EXERCISE DATA Block Start
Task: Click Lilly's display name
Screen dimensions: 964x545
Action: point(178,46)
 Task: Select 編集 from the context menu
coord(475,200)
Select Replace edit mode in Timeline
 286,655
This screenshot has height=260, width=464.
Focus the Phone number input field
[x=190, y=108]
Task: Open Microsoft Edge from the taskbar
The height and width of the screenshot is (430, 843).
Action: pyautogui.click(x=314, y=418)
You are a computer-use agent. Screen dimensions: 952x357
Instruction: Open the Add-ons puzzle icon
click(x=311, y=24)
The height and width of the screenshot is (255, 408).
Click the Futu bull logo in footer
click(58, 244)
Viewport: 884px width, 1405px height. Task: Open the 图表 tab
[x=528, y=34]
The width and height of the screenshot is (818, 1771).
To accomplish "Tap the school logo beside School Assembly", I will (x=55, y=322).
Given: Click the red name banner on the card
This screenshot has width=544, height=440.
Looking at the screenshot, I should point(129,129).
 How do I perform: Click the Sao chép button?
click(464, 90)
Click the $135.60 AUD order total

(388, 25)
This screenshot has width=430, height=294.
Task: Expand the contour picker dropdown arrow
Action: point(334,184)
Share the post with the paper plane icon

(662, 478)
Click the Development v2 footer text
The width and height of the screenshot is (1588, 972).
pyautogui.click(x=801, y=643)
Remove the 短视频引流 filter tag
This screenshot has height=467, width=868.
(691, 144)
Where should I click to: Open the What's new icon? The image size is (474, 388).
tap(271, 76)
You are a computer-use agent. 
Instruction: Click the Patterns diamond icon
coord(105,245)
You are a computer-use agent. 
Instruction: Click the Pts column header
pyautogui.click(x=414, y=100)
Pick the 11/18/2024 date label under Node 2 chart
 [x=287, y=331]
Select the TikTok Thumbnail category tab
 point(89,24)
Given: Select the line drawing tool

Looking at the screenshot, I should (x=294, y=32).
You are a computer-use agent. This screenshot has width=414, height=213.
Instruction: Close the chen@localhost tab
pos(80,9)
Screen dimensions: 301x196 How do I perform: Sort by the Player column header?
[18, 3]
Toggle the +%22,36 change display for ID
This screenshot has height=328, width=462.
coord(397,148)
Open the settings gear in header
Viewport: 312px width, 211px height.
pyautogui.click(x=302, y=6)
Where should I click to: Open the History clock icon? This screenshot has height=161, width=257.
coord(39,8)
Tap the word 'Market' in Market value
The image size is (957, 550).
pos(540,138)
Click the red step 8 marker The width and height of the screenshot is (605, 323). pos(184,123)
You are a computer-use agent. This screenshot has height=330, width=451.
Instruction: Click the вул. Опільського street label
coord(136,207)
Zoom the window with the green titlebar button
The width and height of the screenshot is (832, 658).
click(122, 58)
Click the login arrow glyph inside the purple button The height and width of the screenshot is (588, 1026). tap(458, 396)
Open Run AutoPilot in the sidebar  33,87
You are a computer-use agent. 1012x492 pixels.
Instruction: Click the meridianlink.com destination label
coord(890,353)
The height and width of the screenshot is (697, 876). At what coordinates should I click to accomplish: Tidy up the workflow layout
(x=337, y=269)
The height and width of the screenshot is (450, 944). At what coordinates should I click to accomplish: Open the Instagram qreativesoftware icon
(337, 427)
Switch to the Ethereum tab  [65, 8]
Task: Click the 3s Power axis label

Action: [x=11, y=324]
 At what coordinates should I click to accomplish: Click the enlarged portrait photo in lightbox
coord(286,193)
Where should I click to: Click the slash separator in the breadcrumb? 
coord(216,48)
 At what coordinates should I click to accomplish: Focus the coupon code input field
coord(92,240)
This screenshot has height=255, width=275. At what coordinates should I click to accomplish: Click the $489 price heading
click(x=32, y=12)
EXERCISE DATA Block End
# EXERCISE REQUIREMENTS:
Retype the listing in full, keeping every word as it appears.

# TASK ANSWER:
Task: Click Lilly's display name
Screen dimensions: 964x545
Action: point(178,46)
 Task: Select 編集 from the context menu
coord(475,200)
Select Replace edit mode in Timeline
 286,655
This screenshot has height=260, width=464.
Focus the Phone number input field
[x=190, y=108]
Task: Open Microsoft Edge from the taskbar
The height and width of the screenshot is (430, 843).
Action: pyautogui.click(x=314, y=418)
You are a computer-use agent. Screen dimensions: 952x357
Instruction: Open the Add-ons puzzle icon
click(x=311, y=24)
The height and width of the screenshot is (255, 408).
Click the Futu bull logo in footer
click(58, 244)
Viewport: 884px width, 1405px height. Task: Open the 图表 tab
[x=528, y=34]
The width and height of the screenshot is (818, 1771).
To accomplish "Tap the school logo beside School Assembly", I will (x=55, y=322).
Given: Click the red name banner on the card
This screenshot has width=544, height=440.
Looking at the screenshot, I should point(129,129).
 How do I perform: Click the Sao chép button?
click(464, 90)
Click the $135.60 AUD order total

(388, 25)
This screenshot has width=430, height=294.
Task: Expand the contour picker dropdown arrow
Action: point(334,184)
Share the post with the paper plane icon

(662, 478)
Click the Development v2 footer text
The width and height of the screenshot is (1588, 972).
pyautogui.click(x=801, y=643)
Remove the 短视频引流 filter tag
This screenshot has height=467, width=868.
(691, 144)
Where should I click to: Open the What's new icon? The image size is (474, 388).
tap(271, 76)
You are a computer-use agent. 
Instruction: Click the Patterns diamond icon
coord(105,245)
You are a computer-use agent. 
Instruction: Click the Pts column header
pyautogui.click(x=414, y=100)
Pick the 11/18/2024 date label under Node 2 chart
 [x=287, y=331]
Select the TikTok Thumbnail category tab
 point(89,24)
Given: Select the line drawing tool

Looking at the screenshot, I should (x=294, y=32).
You are a computer-use agent. This screenshot has width=414, height=213.
Instruction: Close the chen@localhost tab
pos(80,9)
Screen dimensions: 301x196 How do I perform: Sort by the Player column header?
[18, 3]
Toggle the +%22,36 change display for ID
This screenshot has height=328, width=462.
coord(397,148)
Open the settings gear in header
Viewport: 312px width, 211px height.
pyautogui.click(x=302, y=6)
Where should I click to: Open the History clock icon? This screenshot has height=161, width=257.
coord(39,8)
Tap the word 'Market' in Market value
The image size is (957, 550).
pos(540,138)
Click the red step 8 marker The width and height of the screenshot is (605, 323). pos(184,123)
You are a computer-use agent. This screenshot has height=330, width=451.
Instruction: Click the вул. Опільського street label
coord(136,207)
Zoom the window with the green titlebar button
The width and height of the screenshot is (832, 658).
click(122, 58)
Click the login arrow glyph inside the purple button The height and width of the screenshot is (588, 1026). tap(458, 396)
Open Run AutoPilot in the sidebar  33,87
You are a computer-use agent. 1012x492 pixels.
Instruction: Click the meridianlink.com destination label
coord(890,353)
The height and width of the screenshot is (697, 876). At what coordinates should I click to accomplish: Tidy up the workflow layout
(x=337, y=269)
The height and width of the screenshot is (450, 944). At what coordinates should I click to accomplish: Open the Instagram qreativesoftware icon
(337, 427)
Switch to the Ethereum tab  [65, 8]
Task: Click the 3s Power axis label

Action: [x=11, y=324]
 At what coordinates should I click to accomplish: Click the enlarged portrait photo in lightbox
coord(286,193)
Where should I click to: Click the slash separator in the breadcrumb? 
coord(216,48)
 At what coordinates should I click to accomplish: Focus the coupon code input field
coord(92,240)
This screenshot has height=255, width=275. At what coordinates should I click to accomplish: Click the $489 price heading
click(x=32, y=12)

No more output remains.